Multifactor machine learning models for predicting urinary tract infections: a pilot study

Purpose: Vitamin D, a fat-soluble prohormone essential for calcium–phosphate homeostasis and bone health, also regulates innate and adaptive immunity through receptors expressed on B cells, T cells, and antigen-presenting cells capable of synthesizing its active form. Deficiency in vitamin D is linked to dysregulated immune responses and an increased risk of autoimmune diseases and infections, particularly urinary tract infections (UTIs) in both children and adults. Here, we explore 12 machine learning models that utilize urinary 25-hydroxyvitamin D (25(OH)D) levels, urine pH, gender, and age to predict UTIs. Methods: A cohort of 358 subjects was analyzed. Demographic, biochemical, and microbiological data were collected for each participant.
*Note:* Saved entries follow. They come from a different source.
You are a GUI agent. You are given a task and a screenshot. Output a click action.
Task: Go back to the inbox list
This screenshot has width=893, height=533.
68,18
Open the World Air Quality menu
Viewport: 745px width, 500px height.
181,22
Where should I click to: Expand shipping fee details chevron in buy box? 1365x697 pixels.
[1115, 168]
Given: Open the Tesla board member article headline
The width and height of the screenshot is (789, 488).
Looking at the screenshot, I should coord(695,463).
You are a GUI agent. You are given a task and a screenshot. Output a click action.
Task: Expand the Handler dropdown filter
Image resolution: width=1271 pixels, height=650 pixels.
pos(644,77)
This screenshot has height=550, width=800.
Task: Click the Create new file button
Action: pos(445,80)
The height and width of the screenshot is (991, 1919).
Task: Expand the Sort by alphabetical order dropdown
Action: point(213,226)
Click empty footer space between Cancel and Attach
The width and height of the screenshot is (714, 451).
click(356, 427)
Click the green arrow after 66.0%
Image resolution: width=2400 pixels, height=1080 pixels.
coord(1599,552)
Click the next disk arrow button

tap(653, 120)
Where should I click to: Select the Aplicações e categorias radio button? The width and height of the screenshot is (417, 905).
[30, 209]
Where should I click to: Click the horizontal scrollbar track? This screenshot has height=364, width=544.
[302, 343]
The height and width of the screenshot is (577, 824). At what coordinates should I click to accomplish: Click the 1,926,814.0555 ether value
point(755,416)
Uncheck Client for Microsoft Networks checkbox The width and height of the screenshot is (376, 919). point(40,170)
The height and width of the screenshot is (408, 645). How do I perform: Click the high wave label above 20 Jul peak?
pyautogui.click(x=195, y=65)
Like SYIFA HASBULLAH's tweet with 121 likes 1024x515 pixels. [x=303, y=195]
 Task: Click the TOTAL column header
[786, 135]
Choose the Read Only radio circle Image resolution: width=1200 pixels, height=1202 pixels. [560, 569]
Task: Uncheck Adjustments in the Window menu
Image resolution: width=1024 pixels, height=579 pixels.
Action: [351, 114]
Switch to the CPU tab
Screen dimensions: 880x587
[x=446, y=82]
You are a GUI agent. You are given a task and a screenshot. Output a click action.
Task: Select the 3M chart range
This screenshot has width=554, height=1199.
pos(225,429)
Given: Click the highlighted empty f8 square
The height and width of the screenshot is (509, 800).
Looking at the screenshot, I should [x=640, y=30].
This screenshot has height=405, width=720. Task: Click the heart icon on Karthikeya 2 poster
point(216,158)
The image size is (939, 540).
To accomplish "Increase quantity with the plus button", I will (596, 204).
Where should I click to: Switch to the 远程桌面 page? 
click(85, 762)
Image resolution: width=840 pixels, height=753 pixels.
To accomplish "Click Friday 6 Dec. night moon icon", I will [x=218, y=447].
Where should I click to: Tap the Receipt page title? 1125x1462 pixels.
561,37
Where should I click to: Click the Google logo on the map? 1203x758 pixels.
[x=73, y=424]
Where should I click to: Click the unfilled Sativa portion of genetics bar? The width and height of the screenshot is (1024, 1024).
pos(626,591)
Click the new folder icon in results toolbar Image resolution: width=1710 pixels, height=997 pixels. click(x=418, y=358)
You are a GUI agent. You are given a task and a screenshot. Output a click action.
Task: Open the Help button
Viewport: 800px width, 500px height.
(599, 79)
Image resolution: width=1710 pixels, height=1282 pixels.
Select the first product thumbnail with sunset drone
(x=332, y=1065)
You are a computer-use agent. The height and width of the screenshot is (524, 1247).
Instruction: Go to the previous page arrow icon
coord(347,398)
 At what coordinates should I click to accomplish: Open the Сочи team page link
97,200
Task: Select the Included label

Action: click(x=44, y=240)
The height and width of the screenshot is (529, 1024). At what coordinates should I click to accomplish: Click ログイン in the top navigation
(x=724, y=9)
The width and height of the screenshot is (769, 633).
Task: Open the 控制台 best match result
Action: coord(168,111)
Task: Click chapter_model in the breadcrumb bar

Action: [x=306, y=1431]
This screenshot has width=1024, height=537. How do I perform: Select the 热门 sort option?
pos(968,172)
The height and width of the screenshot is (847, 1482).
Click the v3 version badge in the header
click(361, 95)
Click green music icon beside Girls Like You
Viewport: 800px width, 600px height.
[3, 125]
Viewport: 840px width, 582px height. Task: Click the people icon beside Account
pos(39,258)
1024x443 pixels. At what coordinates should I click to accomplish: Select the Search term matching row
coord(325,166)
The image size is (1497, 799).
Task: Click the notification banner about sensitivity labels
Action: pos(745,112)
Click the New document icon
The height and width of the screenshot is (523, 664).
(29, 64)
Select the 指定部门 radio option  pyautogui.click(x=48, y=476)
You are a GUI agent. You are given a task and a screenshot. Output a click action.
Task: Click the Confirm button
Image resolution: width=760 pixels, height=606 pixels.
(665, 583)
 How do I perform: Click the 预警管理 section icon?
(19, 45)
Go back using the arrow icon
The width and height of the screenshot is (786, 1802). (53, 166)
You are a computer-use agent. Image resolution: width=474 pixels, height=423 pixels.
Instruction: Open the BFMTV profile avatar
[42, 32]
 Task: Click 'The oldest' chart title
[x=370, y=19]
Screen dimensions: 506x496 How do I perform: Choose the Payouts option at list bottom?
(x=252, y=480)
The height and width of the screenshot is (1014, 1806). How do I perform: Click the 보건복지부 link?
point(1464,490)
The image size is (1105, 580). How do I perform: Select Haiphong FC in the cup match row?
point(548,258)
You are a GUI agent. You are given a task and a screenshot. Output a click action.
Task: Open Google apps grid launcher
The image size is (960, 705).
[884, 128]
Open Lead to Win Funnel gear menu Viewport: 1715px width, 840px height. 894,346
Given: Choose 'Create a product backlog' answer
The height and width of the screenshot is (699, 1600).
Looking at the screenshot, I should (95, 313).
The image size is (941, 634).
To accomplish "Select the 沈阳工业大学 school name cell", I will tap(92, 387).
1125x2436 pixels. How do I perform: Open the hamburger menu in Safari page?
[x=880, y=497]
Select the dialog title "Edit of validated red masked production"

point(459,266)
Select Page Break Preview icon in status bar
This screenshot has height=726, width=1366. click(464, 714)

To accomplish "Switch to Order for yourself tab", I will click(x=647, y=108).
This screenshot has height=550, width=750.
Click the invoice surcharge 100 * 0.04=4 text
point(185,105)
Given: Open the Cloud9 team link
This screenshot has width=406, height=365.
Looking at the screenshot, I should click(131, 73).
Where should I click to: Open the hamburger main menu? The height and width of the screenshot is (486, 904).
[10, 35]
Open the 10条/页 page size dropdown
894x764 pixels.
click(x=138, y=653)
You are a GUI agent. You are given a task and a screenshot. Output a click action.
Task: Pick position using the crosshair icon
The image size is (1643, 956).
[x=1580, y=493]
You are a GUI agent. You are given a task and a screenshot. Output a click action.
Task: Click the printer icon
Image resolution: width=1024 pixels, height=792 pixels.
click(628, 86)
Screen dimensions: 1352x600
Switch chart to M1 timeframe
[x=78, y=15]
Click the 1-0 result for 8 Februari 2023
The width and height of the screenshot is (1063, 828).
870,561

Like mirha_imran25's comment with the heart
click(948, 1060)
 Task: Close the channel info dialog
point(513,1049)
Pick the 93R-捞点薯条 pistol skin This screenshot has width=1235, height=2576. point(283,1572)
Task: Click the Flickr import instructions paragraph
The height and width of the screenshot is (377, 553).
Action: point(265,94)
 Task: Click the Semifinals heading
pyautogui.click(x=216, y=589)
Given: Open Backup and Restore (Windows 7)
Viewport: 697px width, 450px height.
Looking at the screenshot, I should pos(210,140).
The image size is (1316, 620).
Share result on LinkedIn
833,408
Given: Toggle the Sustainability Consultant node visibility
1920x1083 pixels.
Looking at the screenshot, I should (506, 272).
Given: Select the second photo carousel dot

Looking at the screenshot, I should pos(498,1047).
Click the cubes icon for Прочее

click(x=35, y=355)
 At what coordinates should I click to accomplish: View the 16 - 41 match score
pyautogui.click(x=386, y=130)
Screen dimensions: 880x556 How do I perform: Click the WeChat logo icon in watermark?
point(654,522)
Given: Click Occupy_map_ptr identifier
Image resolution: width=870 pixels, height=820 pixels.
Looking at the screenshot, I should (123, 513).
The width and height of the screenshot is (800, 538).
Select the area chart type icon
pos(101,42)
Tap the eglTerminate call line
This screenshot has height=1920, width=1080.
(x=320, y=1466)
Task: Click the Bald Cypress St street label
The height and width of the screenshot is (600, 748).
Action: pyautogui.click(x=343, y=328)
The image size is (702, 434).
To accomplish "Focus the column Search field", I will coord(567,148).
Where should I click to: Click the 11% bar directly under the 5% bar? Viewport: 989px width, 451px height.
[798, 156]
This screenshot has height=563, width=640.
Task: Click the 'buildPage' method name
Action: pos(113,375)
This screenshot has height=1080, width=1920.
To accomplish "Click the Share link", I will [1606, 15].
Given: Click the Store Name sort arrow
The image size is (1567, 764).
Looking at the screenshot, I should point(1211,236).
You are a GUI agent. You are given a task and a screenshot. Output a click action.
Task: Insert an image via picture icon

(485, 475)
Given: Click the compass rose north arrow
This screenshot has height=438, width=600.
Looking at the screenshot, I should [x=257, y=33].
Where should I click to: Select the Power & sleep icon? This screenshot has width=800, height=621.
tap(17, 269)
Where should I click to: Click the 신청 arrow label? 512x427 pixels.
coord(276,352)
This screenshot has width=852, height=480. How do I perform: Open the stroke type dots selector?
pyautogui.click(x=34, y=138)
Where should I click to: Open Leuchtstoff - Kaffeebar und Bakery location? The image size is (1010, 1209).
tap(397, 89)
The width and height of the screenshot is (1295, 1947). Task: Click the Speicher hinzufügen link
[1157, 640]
The dataset was randomly divided into a training set (70%) and an independent test set (30%). Four predictors, age, gender, urine pH, and vitamin D, were included in the analysis. Twelve machine learning models were assessed based on accuracy, specificity, sensitivity, positive predictive value (PPV), negative predictive value (NPV), area under the ROC curve (AUC-ROC), and F1 score. Results: A significant difference in urinary 25(OH)D levels was found between individuals with positive (1.33 ± 4.13 ng/mL) and negative (2.48 ± 4.52 ng/mL) urine cultures (p < 0.001). Using urinary 25(OH)D, urine pH, age, and gender as predictors, 12 machine learning models showed accuracies of 64–87%, sensitivities of 59–79%, specificities of 51–95%, PPVs of 61–94%, NPVs of 63–82%, AUC-ROC values of 0.63–0.93, and F1 scores of 0.63–0.86. A stacking machine learning model achieved 88% accuracy, 83% sensitivity, 94% specificity, 93% PPV, 84% NPV, AUC-ROC of 0.93, and an F1 score of 0.88. Conclusion: Significant differences in urinary 25(OH)D levels between positive and negative urine cultures confirm the association between low vitamin D levels and UTI occurrence. The developed machine learning models demonstrated high accuracy and represent a promising adjunct for clinicians in UTI diagnosis. With additional validation and assay development, such models may eventually complement conventional culture methods in clinical screening programs. Further external validation using independent datasets, along with prospective studies assessing their impact on antibiotic prescribing practices, is warranted. While these models estimate UTI risk, they do not identify the causative pathogen or determine antibiotic susceptibility.